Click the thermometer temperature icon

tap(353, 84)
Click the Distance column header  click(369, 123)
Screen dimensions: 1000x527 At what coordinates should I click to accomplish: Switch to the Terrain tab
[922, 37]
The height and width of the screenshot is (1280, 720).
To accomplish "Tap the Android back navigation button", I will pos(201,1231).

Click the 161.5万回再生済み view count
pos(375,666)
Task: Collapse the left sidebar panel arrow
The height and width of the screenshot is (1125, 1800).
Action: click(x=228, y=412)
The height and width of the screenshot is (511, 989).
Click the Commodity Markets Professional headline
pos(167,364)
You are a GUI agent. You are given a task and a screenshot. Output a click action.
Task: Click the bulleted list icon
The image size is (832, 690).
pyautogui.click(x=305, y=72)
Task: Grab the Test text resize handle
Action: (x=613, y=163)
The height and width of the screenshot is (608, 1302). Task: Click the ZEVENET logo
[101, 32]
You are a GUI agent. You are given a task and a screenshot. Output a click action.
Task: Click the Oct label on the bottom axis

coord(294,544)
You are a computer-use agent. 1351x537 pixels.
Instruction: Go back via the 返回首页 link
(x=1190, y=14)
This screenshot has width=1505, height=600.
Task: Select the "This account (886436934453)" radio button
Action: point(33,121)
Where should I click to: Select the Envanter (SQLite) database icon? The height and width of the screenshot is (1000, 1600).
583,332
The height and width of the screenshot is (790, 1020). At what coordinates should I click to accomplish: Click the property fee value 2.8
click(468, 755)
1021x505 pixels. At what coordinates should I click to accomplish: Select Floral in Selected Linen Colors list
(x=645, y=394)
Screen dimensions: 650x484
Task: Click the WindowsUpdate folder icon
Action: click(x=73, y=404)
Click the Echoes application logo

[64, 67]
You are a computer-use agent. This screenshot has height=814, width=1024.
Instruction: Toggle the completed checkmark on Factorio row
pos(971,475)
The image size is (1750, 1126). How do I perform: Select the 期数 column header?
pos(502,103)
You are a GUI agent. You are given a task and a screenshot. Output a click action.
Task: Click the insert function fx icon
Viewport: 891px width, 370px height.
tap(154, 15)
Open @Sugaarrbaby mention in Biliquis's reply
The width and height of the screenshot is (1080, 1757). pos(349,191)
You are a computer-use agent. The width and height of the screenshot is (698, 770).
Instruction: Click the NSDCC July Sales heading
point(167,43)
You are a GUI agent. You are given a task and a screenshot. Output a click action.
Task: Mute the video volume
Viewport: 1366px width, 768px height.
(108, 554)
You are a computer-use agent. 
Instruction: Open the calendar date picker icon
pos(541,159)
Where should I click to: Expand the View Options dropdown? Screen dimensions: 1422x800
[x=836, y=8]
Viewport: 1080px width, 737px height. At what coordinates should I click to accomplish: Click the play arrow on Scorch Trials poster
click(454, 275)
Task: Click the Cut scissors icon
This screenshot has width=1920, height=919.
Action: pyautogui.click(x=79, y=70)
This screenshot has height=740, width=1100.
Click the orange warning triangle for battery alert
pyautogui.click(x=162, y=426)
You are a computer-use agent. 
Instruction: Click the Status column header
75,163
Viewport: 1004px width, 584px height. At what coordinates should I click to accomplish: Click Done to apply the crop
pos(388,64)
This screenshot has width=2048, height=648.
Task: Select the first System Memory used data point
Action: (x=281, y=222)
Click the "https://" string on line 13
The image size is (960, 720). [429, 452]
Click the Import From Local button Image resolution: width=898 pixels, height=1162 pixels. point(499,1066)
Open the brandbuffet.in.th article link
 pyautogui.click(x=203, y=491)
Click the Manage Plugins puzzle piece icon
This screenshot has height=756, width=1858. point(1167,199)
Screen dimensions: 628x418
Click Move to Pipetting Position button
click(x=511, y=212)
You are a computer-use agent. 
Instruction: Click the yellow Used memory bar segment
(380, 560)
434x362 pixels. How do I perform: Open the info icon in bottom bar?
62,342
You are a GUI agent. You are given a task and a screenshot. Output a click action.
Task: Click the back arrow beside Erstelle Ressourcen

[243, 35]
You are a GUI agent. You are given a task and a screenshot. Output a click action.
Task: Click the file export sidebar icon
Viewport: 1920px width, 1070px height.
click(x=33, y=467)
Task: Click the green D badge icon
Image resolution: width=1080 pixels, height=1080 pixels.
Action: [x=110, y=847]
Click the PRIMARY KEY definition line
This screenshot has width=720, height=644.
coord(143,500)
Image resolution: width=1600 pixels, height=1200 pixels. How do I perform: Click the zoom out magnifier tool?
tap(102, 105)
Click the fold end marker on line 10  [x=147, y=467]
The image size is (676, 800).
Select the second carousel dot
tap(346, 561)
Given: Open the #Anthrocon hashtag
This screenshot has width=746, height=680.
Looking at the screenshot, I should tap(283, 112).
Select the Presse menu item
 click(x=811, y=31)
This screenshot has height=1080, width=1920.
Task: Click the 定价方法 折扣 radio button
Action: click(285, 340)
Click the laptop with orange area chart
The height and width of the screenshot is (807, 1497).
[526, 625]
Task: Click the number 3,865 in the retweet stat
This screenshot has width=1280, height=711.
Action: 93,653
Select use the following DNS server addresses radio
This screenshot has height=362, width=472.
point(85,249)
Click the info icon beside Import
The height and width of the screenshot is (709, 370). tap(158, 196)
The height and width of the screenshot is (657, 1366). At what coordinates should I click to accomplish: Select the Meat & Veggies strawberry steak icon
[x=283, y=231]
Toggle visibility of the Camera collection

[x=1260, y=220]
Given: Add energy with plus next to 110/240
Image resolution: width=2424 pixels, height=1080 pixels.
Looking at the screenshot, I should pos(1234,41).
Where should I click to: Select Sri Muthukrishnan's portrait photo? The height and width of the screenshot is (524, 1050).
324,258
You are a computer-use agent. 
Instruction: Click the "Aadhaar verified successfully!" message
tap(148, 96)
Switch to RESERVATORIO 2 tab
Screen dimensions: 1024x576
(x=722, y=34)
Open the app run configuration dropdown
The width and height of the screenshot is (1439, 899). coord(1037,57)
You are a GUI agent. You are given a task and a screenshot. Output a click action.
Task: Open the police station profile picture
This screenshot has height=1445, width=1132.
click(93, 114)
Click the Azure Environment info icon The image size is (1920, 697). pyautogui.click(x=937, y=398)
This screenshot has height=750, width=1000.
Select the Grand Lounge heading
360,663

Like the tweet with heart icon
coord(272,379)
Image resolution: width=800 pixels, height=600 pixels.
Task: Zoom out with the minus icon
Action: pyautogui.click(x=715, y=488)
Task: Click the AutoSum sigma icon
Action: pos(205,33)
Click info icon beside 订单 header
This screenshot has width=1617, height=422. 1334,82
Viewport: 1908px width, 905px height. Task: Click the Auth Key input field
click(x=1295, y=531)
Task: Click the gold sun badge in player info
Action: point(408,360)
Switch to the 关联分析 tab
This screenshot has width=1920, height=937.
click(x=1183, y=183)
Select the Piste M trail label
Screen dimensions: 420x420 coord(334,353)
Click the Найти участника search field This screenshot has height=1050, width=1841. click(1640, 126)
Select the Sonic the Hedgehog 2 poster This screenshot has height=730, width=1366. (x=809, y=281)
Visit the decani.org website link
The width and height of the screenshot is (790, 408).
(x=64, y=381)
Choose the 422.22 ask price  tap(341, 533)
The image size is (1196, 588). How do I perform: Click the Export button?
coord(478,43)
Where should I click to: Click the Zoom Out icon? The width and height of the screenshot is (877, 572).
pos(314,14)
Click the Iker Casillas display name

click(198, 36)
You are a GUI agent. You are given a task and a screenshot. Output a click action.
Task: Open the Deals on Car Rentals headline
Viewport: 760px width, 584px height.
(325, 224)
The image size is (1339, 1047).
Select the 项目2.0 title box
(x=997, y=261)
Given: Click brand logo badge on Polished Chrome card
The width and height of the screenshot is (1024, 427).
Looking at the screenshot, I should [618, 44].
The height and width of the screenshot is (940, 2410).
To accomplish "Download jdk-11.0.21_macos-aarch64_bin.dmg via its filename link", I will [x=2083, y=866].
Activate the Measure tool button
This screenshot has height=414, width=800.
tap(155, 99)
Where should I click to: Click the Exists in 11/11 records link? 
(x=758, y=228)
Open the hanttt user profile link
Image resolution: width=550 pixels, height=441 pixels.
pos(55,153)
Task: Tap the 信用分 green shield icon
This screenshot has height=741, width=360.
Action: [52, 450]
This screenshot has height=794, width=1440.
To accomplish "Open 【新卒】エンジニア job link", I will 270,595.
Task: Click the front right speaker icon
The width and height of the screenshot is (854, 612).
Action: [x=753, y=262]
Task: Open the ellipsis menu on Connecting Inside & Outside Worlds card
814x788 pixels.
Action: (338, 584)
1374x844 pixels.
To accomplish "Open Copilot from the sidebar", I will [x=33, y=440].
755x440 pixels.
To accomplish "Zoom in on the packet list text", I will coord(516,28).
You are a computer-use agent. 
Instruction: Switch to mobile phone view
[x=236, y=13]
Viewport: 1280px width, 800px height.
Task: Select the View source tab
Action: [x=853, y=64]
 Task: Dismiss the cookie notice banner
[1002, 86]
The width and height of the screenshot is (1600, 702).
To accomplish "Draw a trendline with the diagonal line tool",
■ ■ ■
Exercise :: Lines holding the word "green" are the answer; copy every one from the records above.

Reply ::
Task: Click the green D badge icon
Task: Tap the 信用分 green shield icon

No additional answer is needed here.